The cryptographic hash function that secures proof-of-work. Type any message and watch SHA-256 transform it, step by step.
SHA-256 (Secure Hash Algorithm 256-bit) takes any input and produces a fixed 256-bit (32-byte) hash. It's a one-way function — you can't reverse it. Every Bitcoin and Quai block header is hashed with SHA-256 to produce proof-of-work.
The input message is converted to binary, then padded so its total length is a multiple of 512 bits. Padding adds a 1 bit, then zeros, then the original message length as a 64-bit integer.

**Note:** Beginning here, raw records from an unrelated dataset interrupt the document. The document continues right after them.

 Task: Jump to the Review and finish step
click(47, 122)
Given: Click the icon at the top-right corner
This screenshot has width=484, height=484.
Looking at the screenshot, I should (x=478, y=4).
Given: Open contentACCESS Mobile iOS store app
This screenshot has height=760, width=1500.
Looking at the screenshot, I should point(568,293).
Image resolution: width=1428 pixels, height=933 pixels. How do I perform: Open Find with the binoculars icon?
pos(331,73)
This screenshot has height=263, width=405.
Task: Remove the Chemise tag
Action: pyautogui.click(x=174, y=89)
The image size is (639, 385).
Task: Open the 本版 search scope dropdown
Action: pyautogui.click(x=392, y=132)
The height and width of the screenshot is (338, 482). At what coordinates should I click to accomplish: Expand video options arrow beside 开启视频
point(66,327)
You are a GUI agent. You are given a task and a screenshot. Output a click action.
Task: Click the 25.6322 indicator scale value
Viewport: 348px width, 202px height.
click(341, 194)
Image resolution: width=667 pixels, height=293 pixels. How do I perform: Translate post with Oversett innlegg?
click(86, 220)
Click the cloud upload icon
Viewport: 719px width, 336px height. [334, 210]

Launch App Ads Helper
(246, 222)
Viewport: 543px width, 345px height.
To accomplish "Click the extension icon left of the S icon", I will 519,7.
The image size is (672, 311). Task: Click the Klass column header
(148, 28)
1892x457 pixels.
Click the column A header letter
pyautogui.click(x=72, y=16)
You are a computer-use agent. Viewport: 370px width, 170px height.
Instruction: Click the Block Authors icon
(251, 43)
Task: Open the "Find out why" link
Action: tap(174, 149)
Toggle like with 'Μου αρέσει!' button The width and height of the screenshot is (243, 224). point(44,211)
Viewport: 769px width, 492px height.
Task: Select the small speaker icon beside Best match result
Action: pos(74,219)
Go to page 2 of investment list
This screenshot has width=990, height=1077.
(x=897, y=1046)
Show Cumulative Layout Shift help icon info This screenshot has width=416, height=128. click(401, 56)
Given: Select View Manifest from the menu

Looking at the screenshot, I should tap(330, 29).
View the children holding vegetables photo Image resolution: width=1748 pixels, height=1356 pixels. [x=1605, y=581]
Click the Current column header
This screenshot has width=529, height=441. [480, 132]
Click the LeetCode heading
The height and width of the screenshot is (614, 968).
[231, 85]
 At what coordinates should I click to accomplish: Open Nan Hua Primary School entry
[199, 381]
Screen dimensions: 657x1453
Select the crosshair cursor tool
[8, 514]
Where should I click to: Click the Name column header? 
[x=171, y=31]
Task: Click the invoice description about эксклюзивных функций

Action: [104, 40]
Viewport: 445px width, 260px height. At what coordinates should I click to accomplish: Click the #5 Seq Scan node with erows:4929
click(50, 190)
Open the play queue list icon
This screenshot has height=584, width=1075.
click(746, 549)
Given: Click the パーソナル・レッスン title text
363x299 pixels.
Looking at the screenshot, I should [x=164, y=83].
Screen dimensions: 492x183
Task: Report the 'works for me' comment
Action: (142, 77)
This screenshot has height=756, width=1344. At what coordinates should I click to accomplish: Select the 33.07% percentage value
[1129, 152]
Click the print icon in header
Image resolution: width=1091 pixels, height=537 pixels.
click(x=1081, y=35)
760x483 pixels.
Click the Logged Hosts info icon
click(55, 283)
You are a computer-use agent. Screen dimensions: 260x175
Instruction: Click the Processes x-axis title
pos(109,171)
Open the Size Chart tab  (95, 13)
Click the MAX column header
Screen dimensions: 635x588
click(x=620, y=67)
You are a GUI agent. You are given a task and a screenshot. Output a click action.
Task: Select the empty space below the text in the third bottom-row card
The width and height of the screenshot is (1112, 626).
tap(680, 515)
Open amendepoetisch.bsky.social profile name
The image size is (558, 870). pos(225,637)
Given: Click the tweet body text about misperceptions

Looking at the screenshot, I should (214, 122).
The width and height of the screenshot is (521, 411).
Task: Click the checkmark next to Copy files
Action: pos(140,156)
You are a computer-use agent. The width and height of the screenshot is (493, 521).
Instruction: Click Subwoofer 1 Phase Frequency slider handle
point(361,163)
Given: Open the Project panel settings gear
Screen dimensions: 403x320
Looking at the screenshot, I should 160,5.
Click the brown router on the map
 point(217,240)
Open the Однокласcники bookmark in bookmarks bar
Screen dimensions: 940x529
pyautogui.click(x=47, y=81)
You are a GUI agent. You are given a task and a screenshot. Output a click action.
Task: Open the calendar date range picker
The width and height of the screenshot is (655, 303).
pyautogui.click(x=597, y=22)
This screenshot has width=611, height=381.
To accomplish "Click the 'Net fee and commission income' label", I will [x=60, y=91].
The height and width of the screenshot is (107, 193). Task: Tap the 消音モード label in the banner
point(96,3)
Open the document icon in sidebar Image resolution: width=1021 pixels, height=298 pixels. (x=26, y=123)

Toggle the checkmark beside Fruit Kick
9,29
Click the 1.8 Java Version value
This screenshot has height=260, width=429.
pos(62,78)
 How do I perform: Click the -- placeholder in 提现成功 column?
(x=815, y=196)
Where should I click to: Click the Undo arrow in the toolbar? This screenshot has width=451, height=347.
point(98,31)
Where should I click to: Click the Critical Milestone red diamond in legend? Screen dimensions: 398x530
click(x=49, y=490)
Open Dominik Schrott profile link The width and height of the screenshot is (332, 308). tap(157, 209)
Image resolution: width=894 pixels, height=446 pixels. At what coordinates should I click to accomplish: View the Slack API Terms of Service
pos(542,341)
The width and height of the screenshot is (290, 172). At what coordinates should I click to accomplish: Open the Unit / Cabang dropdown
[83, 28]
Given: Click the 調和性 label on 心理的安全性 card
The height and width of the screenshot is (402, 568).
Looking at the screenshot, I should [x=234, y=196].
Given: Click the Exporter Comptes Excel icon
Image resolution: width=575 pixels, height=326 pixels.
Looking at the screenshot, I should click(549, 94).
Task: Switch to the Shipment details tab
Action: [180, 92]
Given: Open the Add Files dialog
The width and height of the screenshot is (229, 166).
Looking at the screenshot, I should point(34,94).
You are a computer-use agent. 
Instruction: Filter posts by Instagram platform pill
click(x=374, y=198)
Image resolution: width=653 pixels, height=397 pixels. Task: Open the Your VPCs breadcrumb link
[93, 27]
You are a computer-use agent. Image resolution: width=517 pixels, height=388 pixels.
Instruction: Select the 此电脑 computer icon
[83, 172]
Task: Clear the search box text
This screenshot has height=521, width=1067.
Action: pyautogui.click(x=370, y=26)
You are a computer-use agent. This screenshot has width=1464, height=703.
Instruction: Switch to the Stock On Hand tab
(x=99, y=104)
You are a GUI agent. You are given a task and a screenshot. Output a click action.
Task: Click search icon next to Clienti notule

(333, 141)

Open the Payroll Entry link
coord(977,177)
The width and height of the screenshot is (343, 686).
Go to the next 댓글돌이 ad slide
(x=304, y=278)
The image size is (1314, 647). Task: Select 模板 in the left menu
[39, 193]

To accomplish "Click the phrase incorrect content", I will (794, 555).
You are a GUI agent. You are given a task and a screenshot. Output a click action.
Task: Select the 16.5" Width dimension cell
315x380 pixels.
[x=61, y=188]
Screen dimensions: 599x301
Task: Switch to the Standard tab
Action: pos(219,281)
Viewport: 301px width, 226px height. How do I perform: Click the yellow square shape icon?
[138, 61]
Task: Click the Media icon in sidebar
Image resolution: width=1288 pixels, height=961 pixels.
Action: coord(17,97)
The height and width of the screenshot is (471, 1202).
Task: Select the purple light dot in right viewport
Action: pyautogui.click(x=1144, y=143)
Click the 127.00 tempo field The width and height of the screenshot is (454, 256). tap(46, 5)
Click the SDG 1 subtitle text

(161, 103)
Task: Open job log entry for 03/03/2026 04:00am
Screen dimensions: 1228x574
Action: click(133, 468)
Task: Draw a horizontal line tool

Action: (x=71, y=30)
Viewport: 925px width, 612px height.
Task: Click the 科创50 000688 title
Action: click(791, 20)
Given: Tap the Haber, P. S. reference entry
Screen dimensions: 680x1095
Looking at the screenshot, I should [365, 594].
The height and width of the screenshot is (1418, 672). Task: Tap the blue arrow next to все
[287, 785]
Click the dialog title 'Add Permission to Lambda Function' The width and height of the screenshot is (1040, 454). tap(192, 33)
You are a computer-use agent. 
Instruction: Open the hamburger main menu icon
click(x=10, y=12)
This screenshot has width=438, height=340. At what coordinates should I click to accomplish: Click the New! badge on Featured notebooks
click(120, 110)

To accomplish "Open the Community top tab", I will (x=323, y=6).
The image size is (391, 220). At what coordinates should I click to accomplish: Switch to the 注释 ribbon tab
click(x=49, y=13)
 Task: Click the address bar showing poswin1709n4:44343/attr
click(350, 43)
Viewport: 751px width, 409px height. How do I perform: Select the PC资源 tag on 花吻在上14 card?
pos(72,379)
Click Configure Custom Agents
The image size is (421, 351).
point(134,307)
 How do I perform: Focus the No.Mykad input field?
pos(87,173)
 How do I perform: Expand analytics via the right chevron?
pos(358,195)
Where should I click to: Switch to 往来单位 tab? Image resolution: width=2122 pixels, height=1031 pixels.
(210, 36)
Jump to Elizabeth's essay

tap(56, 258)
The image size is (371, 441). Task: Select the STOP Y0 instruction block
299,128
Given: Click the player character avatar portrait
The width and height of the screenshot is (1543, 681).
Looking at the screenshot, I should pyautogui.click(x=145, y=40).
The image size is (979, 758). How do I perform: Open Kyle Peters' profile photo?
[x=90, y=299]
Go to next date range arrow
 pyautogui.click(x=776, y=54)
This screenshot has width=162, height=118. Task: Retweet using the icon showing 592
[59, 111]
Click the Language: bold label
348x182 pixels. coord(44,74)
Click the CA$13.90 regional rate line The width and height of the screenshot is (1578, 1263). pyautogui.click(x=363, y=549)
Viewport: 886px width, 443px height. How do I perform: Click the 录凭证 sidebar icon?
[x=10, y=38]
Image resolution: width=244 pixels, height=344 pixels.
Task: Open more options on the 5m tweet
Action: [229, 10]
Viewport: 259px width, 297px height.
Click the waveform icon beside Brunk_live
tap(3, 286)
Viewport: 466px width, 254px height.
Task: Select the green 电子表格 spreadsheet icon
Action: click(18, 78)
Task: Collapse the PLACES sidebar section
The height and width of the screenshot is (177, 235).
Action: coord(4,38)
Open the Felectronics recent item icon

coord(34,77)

SHA-256 uses 8 initial hash values (H₀–H₇) derived from the square roots of the first 8 primes, and 64 round constants (K₀–K₆₃) from the cube roots of the first 64 primes. These are nothing-up-my-sleeve numbers — you can verify them yourself.
The 512-bit block is split into 16 words of 32 bits each (W₀–W₁₅). Then 48 more words are generated using bitwise operations, expanding 16 words into 64 words that feed the compression function.
This is the heart of SHA-256. Eight working variables (a–h) are initialized from the current hash values, then transformed through 64 rounds of mixing using bitwise operations.
After all 64 rounds, the working variables are added back to the initial hash values. The resulting 8 × 32-bit words are concatenated to produce the final 256-bit hash.
Change a single bit in the input and roughly 50% of output bits flip. This is what makes SHA-256 secure — there's no way to predict how the hash will change from small input changes. This property is critical for mining: you can't shortcut the search for a valid nonce.